Под аккомпанемент ее стенаний Темре поднялся по лестнице, предварительно определив ситуацию как «все тут спятили». О, как он понимал тех, кому хочется поубивать его родственников… Когда умирающий отец просил не бросать их без помощи, надо было неопределенно промолчать, а он связал себя обещанием.
На втором этаже несколько женщин возмущались венгоской распущенностью, бросая опасливые взгляды на содрогающийся от топота и ударов потолок, а на лестничной площадке кто-то лежал, не подавая признаков жизни. Мужчина или парень, Темре взглянул мельком и не узнал, кто это: лицо пострадавшего напоминало битый гранат.
Задерживаться здесь, чтобы выяснить, что же все-таки приключилось и откуда взялась «венгоская сука», он не стал. Успеется. Сейчас главное – навести порядок, пока все живы. Впрочем, в последнем Темре уже начал сомневаться.
На третьем этаже светили все лампы, хотя обычно бережливые обитатели дома экономили электричество. Здесь собрались мужчины и подростки, и выглядели они в разной степени плачевно – фингалы, ссадины, опухшие скулы, кровь на рубашках. На полу валялись ножи, оторванные пуговицы и выбитые зубы, дополняли эту картину алые кляксы. Разило потом.
– А это у нас кто такой? – осведомился холодный женский голос.
Видимо, перед ним стояла та самая «сука».

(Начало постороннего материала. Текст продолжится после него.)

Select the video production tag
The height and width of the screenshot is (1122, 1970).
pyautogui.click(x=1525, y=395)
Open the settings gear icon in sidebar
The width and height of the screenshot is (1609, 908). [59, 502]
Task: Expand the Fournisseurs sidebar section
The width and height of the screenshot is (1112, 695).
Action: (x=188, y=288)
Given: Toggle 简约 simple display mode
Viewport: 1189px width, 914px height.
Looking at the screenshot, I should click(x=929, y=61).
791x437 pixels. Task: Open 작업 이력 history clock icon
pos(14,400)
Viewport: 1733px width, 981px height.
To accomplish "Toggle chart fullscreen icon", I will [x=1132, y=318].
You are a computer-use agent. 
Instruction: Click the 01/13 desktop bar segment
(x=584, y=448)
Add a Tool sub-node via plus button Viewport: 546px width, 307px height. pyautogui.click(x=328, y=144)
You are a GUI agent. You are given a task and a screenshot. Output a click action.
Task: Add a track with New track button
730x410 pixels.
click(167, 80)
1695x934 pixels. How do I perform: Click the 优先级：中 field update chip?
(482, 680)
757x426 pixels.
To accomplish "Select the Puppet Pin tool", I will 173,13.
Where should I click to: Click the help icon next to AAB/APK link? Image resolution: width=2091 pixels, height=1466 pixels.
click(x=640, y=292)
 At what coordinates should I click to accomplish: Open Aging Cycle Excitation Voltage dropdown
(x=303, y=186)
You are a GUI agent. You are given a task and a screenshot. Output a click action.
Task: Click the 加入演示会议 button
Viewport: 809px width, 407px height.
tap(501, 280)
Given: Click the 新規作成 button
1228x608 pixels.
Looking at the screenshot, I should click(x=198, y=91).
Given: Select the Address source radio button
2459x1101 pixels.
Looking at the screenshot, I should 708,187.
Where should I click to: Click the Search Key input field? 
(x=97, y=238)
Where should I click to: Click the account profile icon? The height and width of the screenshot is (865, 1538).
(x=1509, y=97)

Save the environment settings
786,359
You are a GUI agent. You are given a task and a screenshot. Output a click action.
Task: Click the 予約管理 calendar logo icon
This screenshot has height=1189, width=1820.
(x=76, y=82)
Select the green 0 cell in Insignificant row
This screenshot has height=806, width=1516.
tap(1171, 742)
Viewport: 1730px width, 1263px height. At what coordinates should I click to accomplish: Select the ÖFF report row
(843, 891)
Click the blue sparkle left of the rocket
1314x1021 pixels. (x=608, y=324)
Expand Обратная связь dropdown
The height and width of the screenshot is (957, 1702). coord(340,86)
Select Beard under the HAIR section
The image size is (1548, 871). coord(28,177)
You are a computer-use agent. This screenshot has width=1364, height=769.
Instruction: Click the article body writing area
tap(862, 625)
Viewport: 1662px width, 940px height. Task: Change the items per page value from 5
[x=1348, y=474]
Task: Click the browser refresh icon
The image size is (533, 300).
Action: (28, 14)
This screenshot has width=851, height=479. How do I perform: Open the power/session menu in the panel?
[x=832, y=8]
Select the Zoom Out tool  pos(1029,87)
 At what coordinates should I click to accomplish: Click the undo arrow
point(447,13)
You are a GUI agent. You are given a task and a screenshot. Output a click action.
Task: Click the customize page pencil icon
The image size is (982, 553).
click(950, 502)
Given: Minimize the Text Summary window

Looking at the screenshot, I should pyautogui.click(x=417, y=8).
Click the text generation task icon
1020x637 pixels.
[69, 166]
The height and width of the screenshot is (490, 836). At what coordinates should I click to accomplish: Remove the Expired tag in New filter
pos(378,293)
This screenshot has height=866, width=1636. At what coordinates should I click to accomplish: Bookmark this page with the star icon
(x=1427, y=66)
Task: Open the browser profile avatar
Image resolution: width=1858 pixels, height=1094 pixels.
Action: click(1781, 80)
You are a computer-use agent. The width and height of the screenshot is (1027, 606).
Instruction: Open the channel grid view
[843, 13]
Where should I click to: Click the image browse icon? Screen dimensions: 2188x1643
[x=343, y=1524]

В правой руке она держала небольшой пистолет, в левой – тряпичную куклу-богачку. Таких специально шьют, заговаривают и сажают где-нибудь в укромном уголке на россыпь монет, чтобы в доме не переводились деньги. Судя по всему, кукле предстояло отправиться в недолгий свободный полет вслед за кумуляном, подушками и чайником.
Пистолет – это было первое, что Темре принял к сведению. Дама вооружена, лучше ее не злить. До кончиков ногтей венгоска, белокожая и беловолосая, с горделивой осанкой. Пожалуй, даже красивая, хотя такие жесткие, надменные лица никогда ему не нравились. Острижена до неприличия коротко, словно каторжанка. Очень светлые, почти прозрачные глаза, стыло холодные, по-нехорошему цепкие, наводили оторопь.
Когда он встретился с ней взглядом, в душе что-то смутно шевельнулось, и ему бы ухватиться за этот импульс, попытаться понять, в чем дело… Но было не до того, и он не придал этому значения. А зря.
Еще мелькнула мысль, что она, должно быть, из циркового балагана. Рослая, выше любого из присутствующих, вдобавок широкоплечая, словно силачка или акробатка, и движения, как на арене. Да еще одета похоже: серебристые лосины обтягивают литые мускулистые икры, на ногах полусапожки с массивными пряжками, холла заткана блестящим шитьем – было в этом что-то вызывающе-театральное, для сцены.